S.m.j, é a opinião legal.

 

([1])            “Art. 4º A exportação de mercadorias de origem nacional para consumo ou industrialização na Zona Franca de Manaus, ou reexportação para o estrangeiro, será para todos os efeitos fiscais, constantes da legislação em vigor, equivalente a uma exportação brasileira para o estrangeiro”.

([2])            A respeito, vide: Schauer, Frederick. Playing by the Rules: A Philosophical Examination of Rule-Based Decision-Making in Law and in Life. Oxford: Clarendon Press, 1991.

([3])            “Art. 149. Compete exclusivamente à União instituir contribuições sociais, de intervenção no domínio econômico e de interesse das categorias profissionais ou econômicas, como instrumento de sua atuação nas respectivas áreas, observado o disposto nos arts. 146, III, e 150, I e III, e sem prejuízo do previsto no art. 195, § 6.º, relativamente às contribuições a que alude o dispositivo. […] § 2.º As contribuições sociais e de intervenção no domínio econômico de que trata o caput deste artigo: I – não incidirão sobre as receitas decorrentes de exportação.”

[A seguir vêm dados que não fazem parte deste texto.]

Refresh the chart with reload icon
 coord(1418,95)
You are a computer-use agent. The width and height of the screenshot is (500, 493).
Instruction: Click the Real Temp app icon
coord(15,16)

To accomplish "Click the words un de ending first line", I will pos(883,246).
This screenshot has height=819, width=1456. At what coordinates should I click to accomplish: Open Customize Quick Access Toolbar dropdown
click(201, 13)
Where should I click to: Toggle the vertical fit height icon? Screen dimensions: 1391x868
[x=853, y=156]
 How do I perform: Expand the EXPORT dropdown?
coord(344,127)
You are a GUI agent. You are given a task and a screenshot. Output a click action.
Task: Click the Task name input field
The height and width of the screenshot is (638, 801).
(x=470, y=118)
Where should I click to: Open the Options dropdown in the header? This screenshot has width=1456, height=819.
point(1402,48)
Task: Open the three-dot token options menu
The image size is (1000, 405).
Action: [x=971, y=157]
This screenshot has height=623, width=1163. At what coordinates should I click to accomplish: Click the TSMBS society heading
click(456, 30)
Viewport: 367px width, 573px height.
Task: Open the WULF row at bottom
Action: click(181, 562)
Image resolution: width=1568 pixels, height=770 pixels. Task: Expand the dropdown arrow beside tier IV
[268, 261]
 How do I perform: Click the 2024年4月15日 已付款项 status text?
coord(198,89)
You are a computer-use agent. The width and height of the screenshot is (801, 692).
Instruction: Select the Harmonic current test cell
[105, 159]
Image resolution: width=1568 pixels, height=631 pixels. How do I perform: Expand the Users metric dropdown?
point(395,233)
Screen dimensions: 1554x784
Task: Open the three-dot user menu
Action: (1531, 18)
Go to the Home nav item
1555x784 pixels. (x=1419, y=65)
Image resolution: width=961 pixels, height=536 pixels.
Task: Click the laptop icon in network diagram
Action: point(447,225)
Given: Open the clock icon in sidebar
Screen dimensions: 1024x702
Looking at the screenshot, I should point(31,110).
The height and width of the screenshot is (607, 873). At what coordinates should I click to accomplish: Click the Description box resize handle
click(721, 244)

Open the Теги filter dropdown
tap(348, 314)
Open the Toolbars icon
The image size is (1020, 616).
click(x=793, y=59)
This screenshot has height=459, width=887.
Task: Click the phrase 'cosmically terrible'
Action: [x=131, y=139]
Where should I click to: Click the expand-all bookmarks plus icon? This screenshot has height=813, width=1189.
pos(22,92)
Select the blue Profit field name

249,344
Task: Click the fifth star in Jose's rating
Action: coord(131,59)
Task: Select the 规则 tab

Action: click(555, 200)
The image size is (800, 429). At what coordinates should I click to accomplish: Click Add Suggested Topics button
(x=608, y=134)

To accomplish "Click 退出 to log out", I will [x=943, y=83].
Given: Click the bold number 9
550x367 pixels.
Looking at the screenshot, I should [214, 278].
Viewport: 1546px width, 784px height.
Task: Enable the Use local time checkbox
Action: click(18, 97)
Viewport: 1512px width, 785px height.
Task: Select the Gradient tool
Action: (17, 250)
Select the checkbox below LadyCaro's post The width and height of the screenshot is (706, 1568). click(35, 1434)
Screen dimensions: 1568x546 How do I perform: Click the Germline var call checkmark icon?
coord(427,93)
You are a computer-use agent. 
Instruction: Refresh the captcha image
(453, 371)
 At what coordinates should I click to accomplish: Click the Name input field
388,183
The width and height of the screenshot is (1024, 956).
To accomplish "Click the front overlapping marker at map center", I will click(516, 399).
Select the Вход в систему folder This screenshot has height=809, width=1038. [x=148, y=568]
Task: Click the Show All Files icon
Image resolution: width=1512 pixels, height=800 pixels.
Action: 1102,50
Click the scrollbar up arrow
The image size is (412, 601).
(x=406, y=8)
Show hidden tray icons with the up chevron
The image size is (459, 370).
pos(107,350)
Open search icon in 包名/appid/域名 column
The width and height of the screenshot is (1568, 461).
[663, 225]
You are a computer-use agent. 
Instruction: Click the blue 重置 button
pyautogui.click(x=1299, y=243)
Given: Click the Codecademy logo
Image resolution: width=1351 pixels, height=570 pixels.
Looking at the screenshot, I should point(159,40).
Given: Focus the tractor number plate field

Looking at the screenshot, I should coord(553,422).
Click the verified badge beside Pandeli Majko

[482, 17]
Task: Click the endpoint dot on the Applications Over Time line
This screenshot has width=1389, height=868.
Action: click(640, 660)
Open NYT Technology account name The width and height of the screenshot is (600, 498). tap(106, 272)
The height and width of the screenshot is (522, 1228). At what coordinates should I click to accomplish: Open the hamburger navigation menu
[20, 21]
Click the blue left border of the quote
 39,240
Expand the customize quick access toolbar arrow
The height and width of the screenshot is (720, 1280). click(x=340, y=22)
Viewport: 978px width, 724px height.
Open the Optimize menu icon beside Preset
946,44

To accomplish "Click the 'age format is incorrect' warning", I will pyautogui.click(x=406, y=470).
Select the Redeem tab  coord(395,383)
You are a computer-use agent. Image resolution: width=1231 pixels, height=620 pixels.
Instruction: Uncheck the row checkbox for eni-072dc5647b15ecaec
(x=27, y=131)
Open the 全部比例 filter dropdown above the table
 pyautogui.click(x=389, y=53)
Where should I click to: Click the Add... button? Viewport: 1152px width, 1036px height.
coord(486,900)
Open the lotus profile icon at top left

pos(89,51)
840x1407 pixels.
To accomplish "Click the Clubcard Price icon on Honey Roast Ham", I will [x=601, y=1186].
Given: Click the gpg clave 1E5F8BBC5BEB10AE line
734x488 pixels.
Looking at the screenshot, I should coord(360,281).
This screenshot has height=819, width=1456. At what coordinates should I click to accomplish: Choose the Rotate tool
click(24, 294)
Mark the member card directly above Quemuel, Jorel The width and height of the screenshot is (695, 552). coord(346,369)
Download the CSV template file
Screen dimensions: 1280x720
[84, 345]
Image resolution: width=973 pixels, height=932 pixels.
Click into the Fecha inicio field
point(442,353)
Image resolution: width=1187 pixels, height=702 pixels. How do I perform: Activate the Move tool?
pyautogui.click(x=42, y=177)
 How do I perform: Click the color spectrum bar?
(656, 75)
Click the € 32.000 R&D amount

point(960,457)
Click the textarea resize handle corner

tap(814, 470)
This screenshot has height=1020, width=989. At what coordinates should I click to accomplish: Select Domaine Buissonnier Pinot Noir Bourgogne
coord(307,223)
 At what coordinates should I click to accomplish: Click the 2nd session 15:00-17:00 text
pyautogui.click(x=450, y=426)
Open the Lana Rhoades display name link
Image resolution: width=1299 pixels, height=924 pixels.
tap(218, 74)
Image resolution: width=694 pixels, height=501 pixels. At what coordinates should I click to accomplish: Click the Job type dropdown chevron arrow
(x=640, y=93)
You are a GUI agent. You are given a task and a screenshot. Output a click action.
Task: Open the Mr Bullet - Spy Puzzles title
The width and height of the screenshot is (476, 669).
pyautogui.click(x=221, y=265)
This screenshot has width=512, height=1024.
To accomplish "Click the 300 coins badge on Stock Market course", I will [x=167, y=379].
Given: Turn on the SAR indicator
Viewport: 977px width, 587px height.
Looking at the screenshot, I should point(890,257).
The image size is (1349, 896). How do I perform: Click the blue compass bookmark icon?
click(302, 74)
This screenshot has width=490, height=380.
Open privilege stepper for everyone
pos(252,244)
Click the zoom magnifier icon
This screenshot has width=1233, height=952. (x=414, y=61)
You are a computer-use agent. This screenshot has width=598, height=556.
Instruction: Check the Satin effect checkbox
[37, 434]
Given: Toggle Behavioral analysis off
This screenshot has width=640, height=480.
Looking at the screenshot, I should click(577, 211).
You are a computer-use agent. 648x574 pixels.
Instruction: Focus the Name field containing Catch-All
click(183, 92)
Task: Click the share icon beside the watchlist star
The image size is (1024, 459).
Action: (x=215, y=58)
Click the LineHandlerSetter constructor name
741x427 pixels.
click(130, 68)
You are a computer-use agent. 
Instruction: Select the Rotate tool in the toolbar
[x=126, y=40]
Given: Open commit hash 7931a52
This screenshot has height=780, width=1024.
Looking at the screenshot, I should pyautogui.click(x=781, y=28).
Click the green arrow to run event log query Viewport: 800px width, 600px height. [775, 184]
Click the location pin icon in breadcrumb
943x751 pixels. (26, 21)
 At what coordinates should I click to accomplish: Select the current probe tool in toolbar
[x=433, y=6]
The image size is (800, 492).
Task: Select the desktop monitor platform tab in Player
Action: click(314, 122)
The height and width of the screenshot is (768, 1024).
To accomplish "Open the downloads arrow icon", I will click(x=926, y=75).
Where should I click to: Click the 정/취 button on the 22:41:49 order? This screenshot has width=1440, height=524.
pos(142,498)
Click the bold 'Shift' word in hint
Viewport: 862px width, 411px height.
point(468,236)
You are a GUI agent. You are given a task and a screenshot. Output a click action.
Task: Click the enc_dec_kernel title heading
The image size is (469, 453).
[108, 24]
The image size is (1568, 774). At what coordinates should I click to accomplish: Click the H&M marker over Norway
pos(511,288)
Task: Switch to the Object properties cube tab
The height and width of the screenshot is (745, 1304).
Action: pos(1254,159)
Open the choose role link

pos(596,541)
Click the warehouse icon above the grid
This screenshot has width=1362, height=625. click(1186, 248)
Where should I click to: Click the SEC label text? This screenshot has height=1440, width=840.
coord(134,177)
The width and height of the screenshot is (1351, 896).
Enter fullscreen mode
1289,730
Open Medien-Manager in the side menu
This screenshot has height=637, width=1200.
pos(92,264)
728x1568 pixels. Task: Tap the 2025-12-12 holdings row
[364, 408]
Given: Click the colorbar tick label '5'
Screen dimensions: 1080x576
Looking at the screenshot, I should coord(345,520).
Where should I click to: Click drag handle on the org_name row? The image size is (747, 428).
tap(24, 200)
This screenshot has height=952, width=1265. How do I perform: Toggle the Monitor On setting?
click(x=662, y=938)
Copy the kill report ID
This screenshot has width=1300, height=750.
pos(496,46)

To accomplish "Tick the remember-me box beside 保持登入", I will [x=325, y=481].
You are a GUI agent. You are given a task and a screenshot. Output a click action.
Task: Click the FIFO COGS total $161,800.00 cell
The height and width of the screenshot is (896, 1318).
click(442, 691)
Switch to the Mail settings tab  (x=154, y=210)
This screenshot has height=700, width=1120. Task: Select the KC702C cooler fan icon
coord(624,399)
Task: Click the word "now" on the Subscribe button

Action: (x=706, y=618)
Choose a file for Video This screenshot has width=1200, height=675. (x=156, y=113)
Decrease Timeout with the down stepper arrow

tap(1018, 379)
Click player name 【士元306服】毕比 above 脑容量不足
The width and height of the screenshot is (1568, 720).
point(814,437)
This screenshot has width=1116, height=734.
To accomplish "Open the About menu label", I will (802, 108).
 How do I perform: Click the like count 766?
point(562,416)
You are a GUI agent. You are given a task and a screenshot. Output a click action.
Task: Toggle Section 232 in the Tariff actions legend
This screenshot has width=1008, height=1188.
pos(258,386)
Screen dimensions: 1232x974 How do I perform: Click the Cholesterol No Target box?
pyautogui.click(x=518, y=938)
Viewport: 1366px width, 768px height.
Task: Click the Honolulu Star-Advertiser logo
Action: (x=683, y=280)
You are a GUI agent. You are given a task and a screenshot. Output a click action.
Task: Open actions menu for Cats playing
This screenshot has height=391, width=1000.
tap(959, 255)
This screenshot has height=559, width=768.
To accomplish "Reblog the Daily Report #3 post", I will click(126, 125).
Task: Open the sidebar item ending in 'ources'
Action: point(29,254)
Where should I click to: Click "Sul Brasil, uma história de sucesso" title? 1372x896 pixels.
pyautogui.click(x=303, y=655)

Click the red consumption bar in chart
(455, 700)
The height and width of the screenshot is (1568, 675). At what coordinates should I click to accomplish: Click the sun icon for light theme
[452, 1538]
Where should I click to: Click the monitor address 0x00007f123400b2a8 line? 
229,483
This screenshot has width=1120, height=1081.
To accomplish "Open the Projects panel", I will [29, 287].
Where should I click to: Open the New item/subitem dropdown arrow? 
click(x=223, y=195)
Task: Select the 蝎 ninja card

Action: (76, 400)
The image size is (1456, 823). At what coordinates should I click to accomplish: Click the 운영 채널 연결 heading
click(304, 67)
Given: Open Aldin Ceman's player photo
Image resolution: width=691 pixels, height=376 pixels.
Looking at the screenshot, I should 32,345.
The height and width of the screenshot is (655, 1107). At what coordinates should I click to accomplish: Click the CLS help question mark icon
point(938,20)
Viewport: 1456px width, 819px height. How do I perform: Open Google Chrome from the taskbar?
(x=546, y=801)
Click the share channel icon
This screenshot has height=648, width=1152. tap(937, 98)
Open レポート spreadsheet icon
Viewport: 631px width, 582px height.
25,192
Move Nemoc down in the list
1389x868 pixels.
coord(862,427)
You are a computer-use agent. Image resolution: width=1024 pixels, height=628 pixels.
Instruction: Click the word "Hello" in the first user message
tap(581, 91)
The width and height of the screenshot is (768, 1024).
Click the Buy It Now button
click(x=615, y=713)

([4])             “Art. 5.º A contribuição não incidirá sobre as receitas decorrentes das operações de: I – exportação de mercadorias para o exterior; II – prestação de serviços para pessoa física ou jurídica residente ou domiciliada no exterior, cujo pagamento represente ingresso de divisas; III – vendas a empresa comercial exportadora com o fim específico de exportação; IV – vendas, com fim específico de exportação, a empresa estabelecida na Zona Franca de Manaus ou em áreas de livre comércio; V – vendas de energia elétrica para consumo em território estrangeiro, nas hipóteses definidas pelo Poder Executivo. Parágrafo único. Aplica-se o disposto neste artigo, no que couber, às receitas de vendas realizadas por intermédio de trading company ou empresa comercial exportadora.”

([5])             “Art. 6.º A contribuição não incidirá sobre as receitas decorrentes das operações de: I – exportação de mercadorias para o exterior; II – prestação de serviços para pessoa física ou jurídica residente ou domiciliada no exterior, cujo pagamento represente ingresso de divisas; III – vendas a empresa comercial exportadora com o fim específico de exportação; IV – vendas, com fim específico de exportação, a empresa estabelecida na Zona Franca de Manaus ou em áreas de livre comércio; V – vendas de energia elétrica para consumo em território estrangeiro, nas hipóteses definidas pelo Poder Executivo. Parágrafo único. Aplica-se o disposto neste artigo, no que couber, às receitas de vendas realizadas por intermédio de trading company ou empresa comercial exportadora.”

([6])            Tema Repetitivo 1.239, STJ, S1, Rel. Min. Gurgel de Faria, j. 11/06/2025, acórdãos paradigmas: REsp 2.093.050/AM, REsp 2.093.052/AM, REsp 2.152.381, REsp 2.152.904, REsp 2.152.161 e AREsp 2.613.918.

([7])            “Art. 3.º Constituem objetivos fundamentais da República Federativa do Brasil: […] III – erradicar a pobreza e a marginalização e reduzir as desigualdades sociais e regionais”.

([8])            “Art. 40. É mantida a Zona Franca de Manaus, com suas características de área livre de comércio, de exportação e importação, e de incentivos fiscais”.

([9])            “Art. 927. Os juízes e os tribunais observarão: […] III – os acórdãos em julgamento de recursos extraordinário e especial repetitivos”.